ИСХОДНЫЙ ТЕКСТ -
┄┄┄┄┄┄┄┄┄┄
Окский питомник – хозяйство большое. Здесь представлены все семь видов журавлей, которые встречаются на территории России. Даурский, японский и черный, так же как и стерх, занесены в Международную Красную Книгу. А, скажем, серому журавлю исчезновение пока не грозит, на Рязанской стороне этих птиц можно увидеть не только в вольере.
К птенцовому блоку, где выращивают стершат, чтобы затем выпустить их на волю, посторонних не подпускают. Зато показательный комплекс всегда рад гостям. Здесь проводят экскурсии, знакомя посетителей с представителями каждого вида журавлей.
Некоторые птицы к людям привыкли, но многим трудно все время быть на виду. Они не в состоянии насиживать яйца, если в любую минуту их могут побеспокоить. Поэтому в заповеднике выстроен еще один вольерный комплекс – там, где посетители не появляются. Сотрудники добираются до него на тряском работяге-грузовичке.
Я сижу в кабине рядом с Татьяной Анатольевной, придерживая на коленях тазик с приготовленным на кухоньке кормом. Еще пара сотрудников пристроилась в кузове. Грузовичок резво подпрыгивает на кочках. Без костюма с капюшоном и сетки, закрывающей лицо, чувствую себя странно: привыкла уже притворяться стершихой. Татьяна Анатольевна улыбается:
– Сейчас посмотрите, как воспитывают птенцов настоящие журавли. Поучитесь.
Маскировка здесь не нужна, этим крошкам с дельтапланом не летать. Журавлята подрастают под присмотром своих привыкших к неволе родителей. Некоторые из них попадут потом в зоопарки и другие питомники. Но даже в тесном пространстве вольеры жизнь журавлиной семьи строится по тем же законам, что и в дикой природе. И наблюдать за их отношениями очень интересно.
Объединившись в пару, журавли хранят верность друг другу всю жизнь. Вместе строят гнездо, вместе воспитывают птенцов. Даже яйца высиживают по очереди!
– Но мамы все-таки управляются с малышами более ловко, – вздыхает Татьяна Анатольевна. – Помню такую сценку. Японские журавли Томь и Урин жили в показательном блоке, и гнездо построили в помещении, подальше от любопытных глаз. Птенец вылупился в тот момент, когда на яйцах дежурил отец. А дверку случайно захлопнуло ветром, и самка осталась на улице! Птенец перевернулся на спинку, барахтается беспомощно, встать не может. Урин растерялся, что с ним делать – не знает. Кричит, самку зовет, а ей, бедной, к гнезду не попасть! Слышу я: в вольере переполох. Ну, думаю, беда стряслась. Прибежала, открыла дверь. Подскакивает Томь к птенцу, поворачивает клювом и смотрит на Урина, очень выразительно: что, папаша, с такой ерундой справиться не мог?
Японские журавли Томь и Урин
Птенец Томи и Урина
Все смеются. Грузовичок тормозит: приехали, пора выходить. Навстречу несутся встревоженные журавлиные голоса. Неприятные голоса, не мелодичные. Напоминают скрип ржавых качелей. Ну, не всем же быть соловьями…
Заходим в блок. В центре расположена небольшая хозяйственная комната. Стол, раковина, ведра, инструменты… Далее по кругу идут помещения, где содержатся птицы. Живут они парами. И в каждой такой «семейной квартире» есть маленькая дверца, ведущая наружу, в уличную часть принадлежащей паре вольеры.
┄┄┄┄┄┄┄┄┄┄
СПИСОК ДАННЫХ -
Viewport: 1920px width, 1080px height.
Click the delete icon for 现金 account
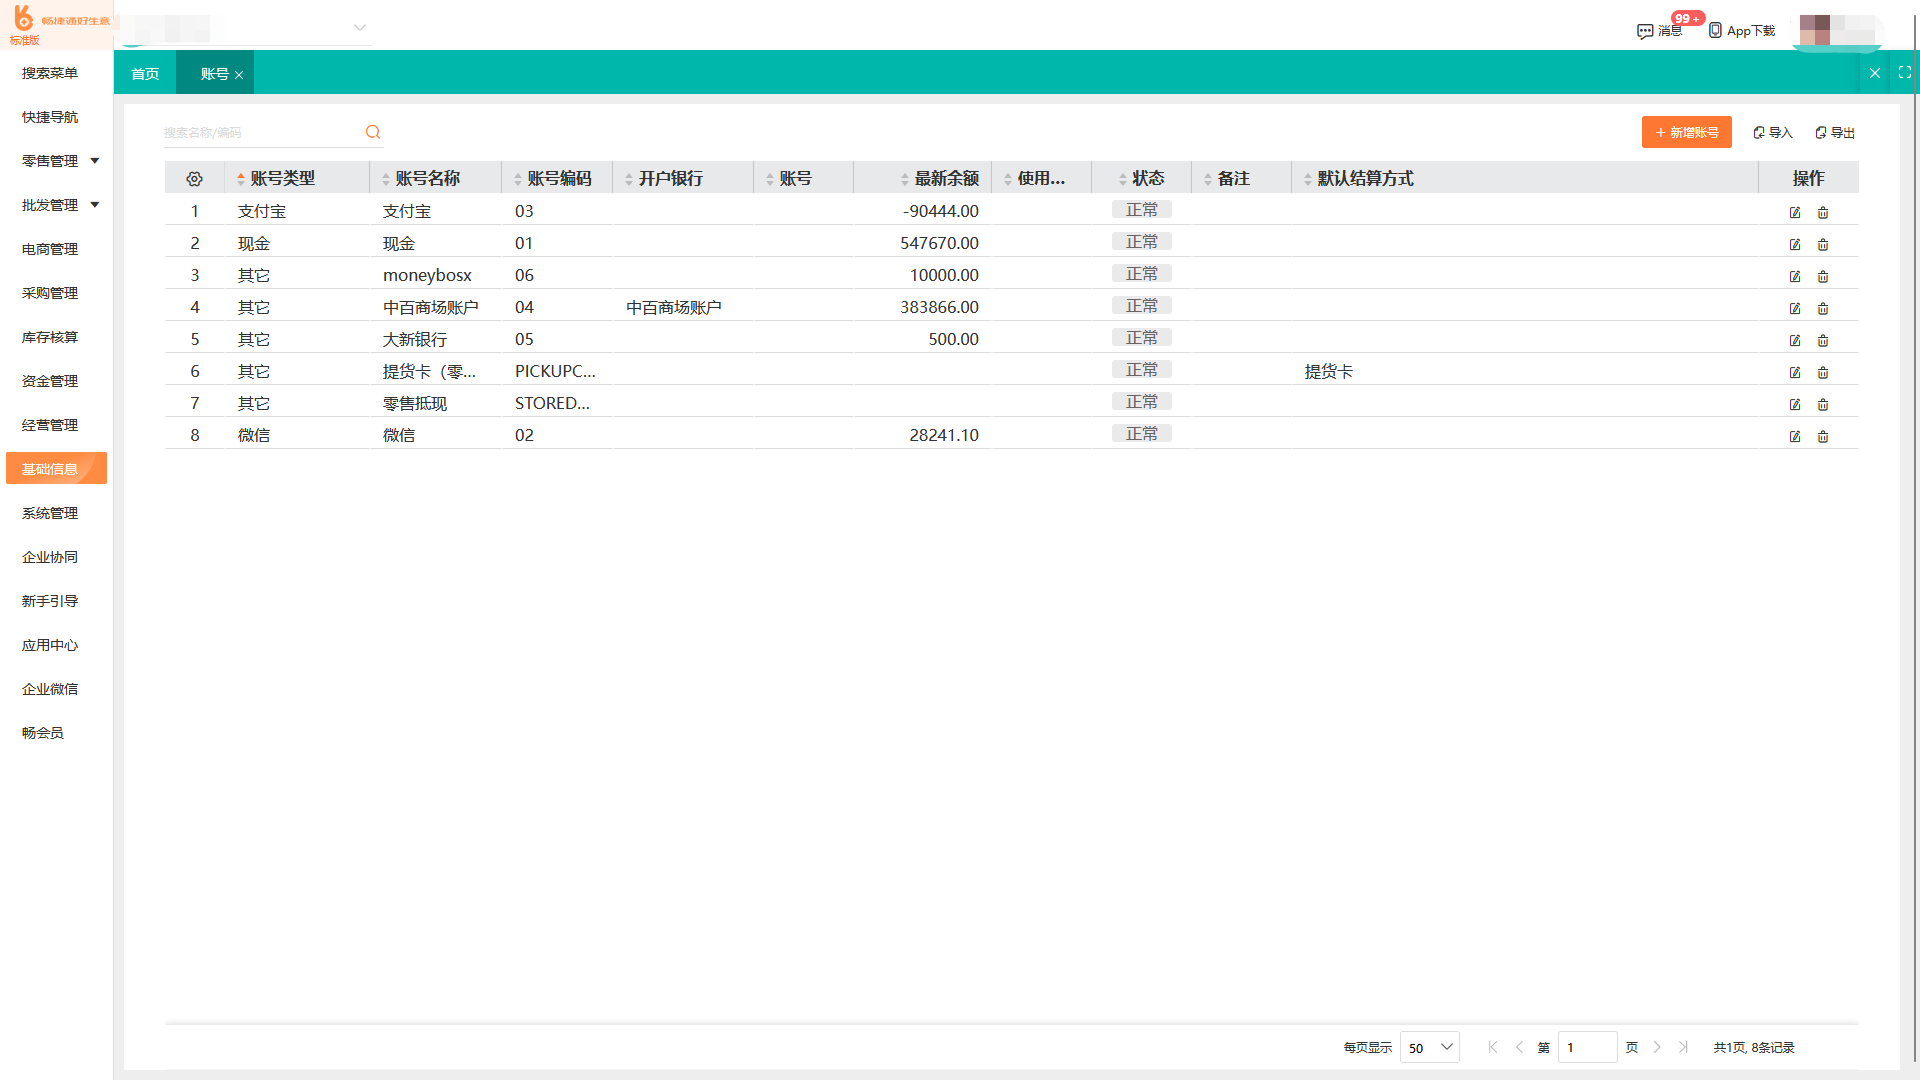[1822, 243]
┄┄┄┄┄┄┄┄┄┄
ЧТО СДЕЛАТЬ -
1) Сколько видов журавлей представлено в Окском питомнике, если судить по тексту о журавлях?
2) Замените в тексте о журавлях «экскурсии» на «лекции» и приведите фрагмент, начиная с «Окский питомник –» и до «на тряском работяге-грузовичке.» включительно.

ОЖИДАЕМЫЕ ОТВЕТЫ -
1) Все семь видов журавлей, которые встречаются на территории России.

2)
Окский питомник – хозяйство большое. Здесь представлены все семь видов журавлей, которые встречаются на территории России. Даурский, японский и черный, так же как и стерх, занесены в Международную Красную Книгу. А, скажем, серому журавлю исчезновение пока не грозит, на Рязанской стороне этих птиц можно увидеть не только в вольере.
К птенцовому блоку, где выращивают стершат, чтобы затем выпустить их на волю, посторонних не подпускают. Зато показательный комплекс всегда рад гостям. Здесь проводят лекции, знакомя посетителей с представителями каждого вида журавлей.
Некоторые птицы к людям привыкли, но многим трудно все время быть на виду. Они не в состоянии насиживать яйца, если в любую минуту их могут побеспокоить. Поэтому в заповеднике выстроен еще один вольерный комплекс – там, где посетители не появляются. Сотрудники добираются до него на тряском работяге-грузовичке.